Американская политика, которая при президенте Буше оставляет только за Соединенными Штатами право определять, какие государства представляют собой угрозу и какой способ обращения с ними является оптимальным для преграждения им дороги к овладению средствами массового поражения, ослабляет многосторонние международные механизмы — наиболее эффективные в деле поддержания режима нераспространения.
Администрация Дж. Буша-мл. формально определяет своих союзников как «могущественную коалицию цивилизованных наций». Но цивилизованные нации действуют посредством консенсуса, а не под ударами главенствующего бича, действуя в направлении указующего перста лидера. Дипломатия является средством общения цивилизации; международный суд — апелляционная инстанция цивилизации. Язык «доктрины Буша», ставящий американских солдат выше международной юстиции, зарубежных производителей — жертвой местнических интересов, отклоняется от столетиями выработанных правил цивилизованного общения, касается ли это глобального потепления или импорта череповецкой стали.
Отношения с союзниками (даже натовскими), по выражению М. Хирша, «зияют пустотой». Общей цели нет, единственная цель — безопасность США.
1. «Доктрина Буша» не определяет самого существенного обстоятельства — что такое «война с терроризмом». Что означает быть в одной коалиции с Соединенными Штатами? Является ли военный союз временным? Члены определенной президентом Бушем «могущественной коалиции цивилизованных наций», собственно, не знают, завершилась ли с боями за афганские пещеры их союзническая миссия. Бомбить Багдад большинство не собирается. От ступора и неловкости до гордости стоять рядом с могущественными Соединенными Штатами — вот спектр мнений и чувств активных и пассивных участников Антитеррористической коалиции. Это не здоровое явление, это не стабильное явление.
2. Американская имперская стратегия уменьшает значимость многосторонних соглашений, наносит удар по уже имеющейся институциональной инфраструктуре, ослабляет дух сотрудничества, необходимые для долговременной успешной политики нераспространения.
3. Доктрина «предупреждающих ударов» открывает немыслимый по опасности «ящик Пандоры». Как только США возьмут на себя смелость заблаговременно наносить удары по потенциальным обладателям оружия массового поражения (ОМП), прочие великие державы, начиная с России и Китая, а затем Индия, Пакистан, Израиль и западноевропейские страны возьмут себе право предупреждать угрозу своей жизнедеятельности.
4. Новые приверженцы односторонних предупредительных действий будут постоянно занижать «планку» убедительных доказательств угрозы, требующей нейтрализующего удара. Сдержанность будет постоянно страдающей величиной, и современные жалобы США на то, что международные организации действуют слишком медленно, явятся всеобщим обоснованием жестких односторонних действий, включая предупредительные удары по жизненным узлам любой противостоящей стороны.

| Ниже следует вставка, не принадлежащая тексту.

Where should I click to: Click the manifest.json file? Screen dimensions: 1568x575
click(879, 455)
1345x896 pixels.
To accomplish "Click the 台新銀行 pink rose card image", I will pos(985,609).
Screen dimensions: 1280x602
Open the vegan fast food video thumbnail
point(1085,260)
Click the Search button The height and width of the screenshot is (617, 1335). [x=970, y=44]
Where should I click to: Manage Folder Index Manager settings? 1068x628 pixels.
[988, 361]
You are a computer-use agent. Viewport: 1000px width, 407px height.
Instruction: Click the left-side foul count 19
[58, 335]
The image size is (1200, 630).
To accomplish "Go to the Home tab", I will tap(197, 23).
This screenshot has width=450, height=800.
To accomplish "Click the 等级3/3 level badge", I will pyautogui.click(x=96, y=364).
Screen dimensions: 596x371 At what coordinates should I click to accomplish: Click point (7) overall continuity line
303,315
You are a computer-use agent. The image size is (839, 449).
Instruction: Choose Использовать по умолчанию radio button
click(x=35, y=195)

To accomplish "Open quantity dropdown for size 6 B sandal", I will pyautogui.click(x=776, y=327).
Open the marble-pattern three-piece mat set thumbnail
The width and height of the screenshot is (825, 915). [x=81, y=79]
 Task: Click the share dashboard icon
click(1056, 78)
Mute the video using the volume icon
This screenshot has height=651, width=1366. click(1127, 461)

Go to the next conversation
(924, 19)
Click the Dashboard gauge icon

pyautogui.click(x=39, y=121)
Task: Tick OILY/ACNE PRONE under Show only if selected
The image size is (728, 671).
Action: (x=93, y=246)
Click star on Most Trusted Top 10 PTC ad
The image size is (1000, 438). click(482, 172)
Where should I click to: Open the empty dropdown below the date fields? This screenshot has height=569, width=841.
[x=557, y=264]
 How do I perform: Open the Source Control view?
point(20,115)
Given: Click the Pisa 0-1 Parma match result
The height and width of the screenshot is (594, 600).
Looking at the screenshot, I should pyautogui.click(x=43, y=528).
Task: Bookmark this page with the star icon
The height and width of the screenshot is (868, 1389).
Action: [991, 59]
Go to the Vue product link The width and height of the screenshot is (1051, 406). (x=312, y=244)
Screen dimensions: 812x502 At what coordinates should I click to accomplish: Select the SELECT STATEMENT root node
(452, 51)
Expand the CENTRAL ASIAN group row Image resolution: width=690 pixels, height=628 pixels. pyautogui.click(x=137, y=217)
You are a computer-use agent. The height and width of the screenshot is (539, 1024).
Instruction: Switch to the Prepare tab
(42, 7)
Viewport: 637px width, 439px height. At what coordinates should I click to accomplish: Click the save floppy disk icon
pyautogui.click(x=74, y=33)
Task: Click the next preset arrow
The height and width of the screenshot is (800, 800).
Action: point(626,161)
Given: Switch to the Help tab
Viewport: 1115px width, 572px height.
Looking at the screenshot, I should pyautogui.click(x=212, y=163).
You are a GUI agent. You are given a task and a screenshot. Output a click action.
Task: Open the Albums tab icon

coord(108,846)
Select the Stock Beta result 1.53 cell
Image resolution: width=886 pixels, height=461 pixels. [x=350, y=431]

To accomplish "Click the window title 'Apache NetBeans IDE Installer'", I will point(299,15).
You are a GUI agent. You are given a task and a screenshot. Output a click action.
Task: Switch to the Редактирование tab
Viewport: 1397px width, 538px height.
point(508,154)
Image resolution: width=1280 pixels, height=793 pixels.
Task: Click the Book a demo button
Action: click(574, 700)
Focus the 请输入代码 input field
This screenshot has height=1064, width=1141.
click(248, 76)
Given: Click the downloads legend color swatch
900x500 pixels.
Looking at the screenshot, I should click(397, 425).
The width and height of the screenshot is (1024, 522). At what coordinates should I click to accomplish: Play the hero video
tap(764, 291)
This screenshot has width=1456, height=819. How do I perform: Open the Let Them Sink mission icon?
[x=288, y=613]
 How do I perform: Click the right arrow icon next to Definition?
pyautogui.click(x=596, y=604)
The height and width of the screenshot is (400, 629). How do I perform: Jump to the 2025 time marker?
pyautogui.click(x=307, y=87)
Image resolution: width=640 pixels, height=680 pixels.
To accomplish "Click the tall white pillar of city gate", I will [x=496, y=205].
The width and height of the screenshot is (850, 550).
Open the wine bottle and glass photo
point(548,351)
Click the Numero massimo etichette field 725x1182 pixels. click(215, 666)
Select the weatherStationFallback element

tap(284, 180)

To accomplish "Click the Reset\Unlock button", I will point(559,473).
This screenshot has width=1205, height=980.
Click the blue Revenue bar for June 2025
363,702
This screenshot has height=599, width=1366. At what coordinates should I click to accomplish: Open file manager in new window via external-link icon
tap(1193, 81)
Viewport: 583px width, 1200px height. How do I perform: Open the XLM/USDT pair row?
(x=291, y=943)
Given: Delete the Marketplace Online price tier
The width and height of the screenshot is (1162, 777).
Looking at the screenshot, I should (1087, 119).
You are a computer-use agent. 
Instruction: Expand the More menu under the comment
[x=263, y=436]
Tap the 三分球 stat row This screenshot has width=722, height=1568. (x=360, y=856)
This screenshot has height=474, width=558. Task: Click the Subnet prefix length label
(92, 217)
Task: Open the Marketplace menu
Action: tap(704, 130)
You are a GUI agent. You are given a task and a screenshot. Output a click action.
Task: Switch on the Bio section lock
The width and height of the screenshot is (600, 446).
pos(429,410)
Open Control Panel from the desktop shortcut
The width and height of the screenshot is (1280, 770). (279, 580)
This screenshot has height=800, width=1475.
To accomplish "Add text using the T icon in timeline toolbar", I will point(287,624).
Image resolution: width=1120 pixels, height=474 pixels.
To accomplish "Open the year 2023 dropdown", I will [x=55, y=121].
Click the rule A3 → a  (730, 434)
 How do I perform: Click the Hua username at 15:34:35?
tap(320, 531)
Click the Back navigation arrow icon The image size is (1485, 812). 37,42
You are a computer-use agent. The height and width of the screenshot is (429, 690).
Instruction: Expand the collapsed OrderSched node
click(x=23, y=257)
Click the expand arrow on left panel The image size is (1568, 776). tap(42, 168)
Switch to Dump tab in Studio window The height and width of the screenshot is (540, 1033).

5. Преобладающая мощь американских обычных вооруженных сил в сочетании с политикой предупредительных ударов заставит потенциально враждебные государства ускорить свои национальные программы создания СМП как единственного средства отвратить США от своей сверхэнергичной оборонительно-наступательной стратегии.
6. Если даже предупредительный удар был успешным и нарождающиеся СМП потенциального противника оказались уничтоженными, перед США и всем мировым сообществом встает во всей сложности задача восстановить минимальный уровень цивилизованной жизни в пораженной стране. Это неизбежно потребует от США взаимодействия с ими же ослабленными ООН и прочими международными организациями. Этот парадокс может дорого обойтись Вашингтону в международном плане — обращение за содействием к странам, не принимавшим участия в решении нанести удар, может оказаться контрпродуктивным.
7. Восстановление пораженной страны может стать исключительно непопулярным внутри США. Возникнет опасение «имперского перенапряжения», стимулирующее все формы изоляционизма (никогда не умирающие в США).
8. Сонм проблем — от реакции на подъем Китая до понижения торговых тарифов — требует взаимодействия США с ведущими государствами мира. Реализация подобной кооперации становится все более осложненной по мере обращения Америки к односторонним действиям. «Невозможно представить себе подчиненное согласие потенциальных зарубежных партнеров на самоназначенный американский глобальный протекторат в области безопасности при одновременном „бизнесе как обычно“ в других областях международной жизни. Ключевым элементом политики стран, недовольных самоназначенным односторонним курсом США и противостоящих этому курсу, будет прекращение стандартного и традиционного сотрудничества с США».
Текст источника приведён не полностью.